Word and element location records
** Start **
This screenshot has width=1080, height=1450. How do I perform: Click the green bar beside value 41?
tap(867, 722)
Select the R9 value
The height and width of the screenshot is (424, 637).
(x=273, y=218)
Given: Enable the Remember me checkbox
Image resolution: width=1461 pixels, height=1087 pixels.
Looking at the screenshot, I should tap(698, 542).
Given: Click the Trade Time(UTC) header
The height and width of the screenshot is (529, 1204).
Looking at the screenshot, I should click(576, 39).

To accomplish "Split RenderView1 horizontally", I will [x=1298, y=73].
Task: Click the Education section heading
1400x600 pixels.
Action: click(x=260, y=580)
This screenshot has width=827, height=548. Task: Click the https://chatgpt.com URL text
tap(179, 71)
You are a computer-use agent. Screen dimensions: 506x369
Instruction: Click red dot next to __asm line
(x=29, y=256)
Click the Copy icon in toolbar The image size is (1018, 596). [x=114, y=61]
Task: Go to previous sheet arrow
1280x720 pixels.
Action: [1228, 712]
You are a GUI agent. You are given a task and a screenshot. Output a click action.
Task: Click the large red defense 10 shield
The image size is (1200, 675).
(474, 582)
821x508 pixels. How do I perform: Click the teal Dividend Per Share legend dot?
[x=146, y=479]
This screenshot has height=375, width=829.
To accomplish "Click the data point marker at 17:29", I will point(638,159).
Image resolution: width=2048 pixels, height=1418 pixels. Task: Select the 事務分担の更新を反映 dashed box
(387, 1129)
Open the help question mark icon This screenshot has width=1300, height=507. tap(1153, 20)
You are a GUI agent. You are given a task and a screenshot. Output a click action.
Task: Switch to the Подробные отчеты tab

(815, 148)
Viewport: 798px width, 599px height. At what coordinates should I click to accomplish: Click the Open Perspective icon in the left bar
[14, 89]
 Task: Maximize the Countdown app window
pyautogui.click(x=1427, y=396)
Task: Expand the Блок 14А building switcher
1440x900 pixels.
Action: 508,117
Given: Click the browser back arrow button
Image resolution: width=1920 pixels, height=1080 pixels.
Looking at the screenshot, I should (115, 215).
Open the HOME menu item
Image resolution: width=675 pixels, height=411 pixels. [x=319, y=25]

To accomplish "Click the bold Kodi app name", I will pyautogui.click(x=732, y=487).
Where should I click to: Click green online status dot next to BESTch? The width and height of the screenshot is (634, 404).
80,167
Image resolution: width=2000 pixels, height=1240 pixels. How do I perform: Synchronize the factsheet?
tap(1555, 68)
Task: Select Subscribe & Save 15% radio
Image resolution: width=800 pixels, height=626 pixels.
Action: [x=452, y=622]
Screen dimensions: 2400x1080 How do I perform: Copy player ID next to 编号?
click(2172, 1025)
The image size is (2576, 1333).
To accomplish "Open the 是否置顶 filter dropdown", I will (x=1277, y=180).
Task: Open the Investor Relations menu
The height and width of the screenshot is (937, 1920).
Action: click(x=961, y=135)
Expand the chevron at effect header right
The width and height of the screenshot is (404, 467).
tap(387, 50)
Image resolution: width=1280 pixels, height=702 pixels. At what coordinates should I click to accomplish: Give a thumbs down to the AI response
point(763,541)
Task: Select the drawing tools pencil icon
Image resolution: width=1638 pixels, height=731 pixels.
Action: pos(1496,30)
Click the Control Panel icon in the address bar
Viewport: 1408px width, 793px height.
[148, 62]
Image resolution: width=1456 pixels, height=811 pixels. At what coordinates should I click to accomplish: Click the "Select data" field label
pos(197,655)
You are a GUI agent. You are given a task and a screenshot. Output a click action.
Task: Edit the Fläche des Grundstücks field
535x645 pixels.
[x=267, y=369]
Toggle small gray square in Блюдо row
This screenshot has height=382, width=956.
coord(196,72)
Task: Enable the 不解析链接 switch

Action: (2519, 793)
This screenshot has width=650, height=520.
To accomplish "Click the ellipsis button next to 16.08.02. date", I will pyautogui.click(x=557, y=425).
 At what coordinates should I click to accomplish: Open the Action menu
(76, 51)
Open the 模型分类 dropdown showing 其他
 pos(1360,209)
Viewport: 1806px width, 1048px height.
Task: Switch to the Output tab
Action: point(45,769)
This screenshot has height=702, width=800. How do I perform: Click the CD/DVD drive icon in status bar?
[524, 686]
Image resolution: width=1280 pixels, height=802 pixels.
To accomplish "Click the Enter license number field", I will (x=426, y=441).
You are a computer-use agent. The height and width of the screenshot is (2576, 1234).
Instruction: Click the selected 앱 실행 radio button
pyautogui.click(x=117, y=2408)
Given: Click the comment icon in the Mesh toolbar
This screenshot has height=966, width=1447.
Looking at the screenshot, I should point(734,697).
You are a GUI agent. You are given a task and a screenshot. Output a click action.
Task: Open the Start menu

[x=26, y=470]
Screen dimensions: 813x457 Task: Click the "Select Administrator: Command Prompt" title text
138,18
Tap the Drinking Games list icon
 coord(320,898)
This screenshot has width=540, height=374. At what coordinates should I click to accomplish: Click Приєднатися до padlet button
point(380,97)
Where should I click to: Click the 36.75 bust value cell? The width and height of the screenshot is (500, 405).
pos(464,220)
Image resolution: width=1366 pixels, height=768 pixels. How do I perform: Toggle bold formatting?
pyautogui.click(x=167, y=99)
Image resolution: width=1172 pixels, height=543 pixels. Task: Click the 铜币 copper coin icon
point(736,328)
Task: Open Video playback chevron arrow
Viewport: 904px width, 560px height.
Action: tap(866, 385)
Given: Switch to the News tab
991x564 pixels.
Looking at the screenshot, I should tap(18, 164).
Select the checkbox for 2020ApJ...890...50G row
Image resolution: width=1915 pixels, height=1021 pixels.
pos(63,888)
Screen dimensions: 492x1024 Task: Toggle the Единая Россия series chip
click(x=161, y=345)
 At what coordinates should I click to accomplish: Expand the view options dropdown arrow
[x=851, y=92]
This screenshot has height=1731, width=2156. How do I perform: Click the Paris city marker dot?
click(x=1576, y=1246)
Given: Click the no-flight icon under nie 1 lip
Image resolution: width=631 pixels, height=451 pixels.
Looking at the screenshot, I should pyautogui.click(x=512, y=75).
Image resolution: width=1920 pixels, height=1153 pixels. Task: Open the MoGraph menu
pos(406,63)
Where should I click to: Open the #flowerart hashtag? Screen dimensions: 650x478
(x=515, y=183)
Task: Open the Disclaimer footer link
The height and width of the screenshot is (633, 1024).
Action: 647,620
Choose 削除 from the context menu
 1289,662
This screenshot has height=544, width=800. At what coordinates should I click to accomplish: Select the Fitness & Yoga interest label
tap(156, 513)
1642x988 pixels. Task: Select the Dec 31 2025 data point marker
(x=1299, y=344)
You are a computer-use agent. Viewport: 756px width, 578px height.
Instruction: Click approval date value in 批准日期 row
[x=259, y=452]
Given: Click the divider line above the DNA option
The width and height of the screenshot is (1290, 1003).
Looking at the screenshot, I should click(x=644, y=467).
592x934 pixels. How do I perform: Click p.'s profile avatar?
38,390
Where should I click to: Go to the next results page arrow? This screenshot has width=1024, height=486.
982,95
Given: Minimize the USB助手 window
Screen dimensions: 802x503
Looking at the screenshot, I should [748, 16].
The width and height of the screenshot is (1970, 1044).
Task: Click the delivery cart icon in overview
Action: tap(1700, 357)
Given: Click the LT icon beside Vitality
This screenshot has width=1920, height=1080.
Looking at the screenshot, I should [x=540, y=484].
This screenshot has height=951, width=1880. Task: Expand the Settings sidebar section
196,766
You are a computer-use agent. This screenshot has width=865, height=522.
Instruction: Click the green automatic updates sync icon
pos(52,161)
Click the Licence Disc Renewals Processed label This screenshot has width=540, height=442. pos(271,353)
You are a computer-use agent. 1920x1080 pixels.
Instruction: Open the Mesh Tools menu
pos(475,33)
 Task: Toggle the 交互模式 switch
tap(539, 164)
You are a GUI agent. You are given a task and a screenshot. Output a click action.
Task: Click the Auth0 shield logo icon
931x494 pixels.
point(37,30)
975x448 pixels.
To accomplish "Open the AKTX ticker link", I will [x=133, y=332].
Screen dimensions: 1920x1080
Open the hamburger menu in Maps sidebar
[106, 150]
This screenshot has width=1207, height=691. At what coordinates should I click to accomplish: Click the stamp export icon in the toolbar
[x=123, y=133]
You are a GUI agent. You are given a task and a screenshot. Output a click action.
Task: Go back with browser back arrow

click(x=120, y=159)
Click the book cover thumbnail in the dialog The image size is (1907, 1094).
** End **
GIVEN INSTRUCTION :: Copy the items word for word, starting with the first line and ending with the line that contains "Looking at the screenshot, I should tap(698, 542).", both included.

THE OUTPUT ::
This screenshot has width=1080, height=1450. How do I perform: Click the green bar beside value 41?
tap(867, 722)
Select the R9 value
The height and width of the screenshot is (424, 637).
(x=273, y=218)
Given: Enable the Remember me checkbox
Image resolution: width=1461 pixels, height=1087 pixels.
Looking at the screenshot, I should tap(698, 542).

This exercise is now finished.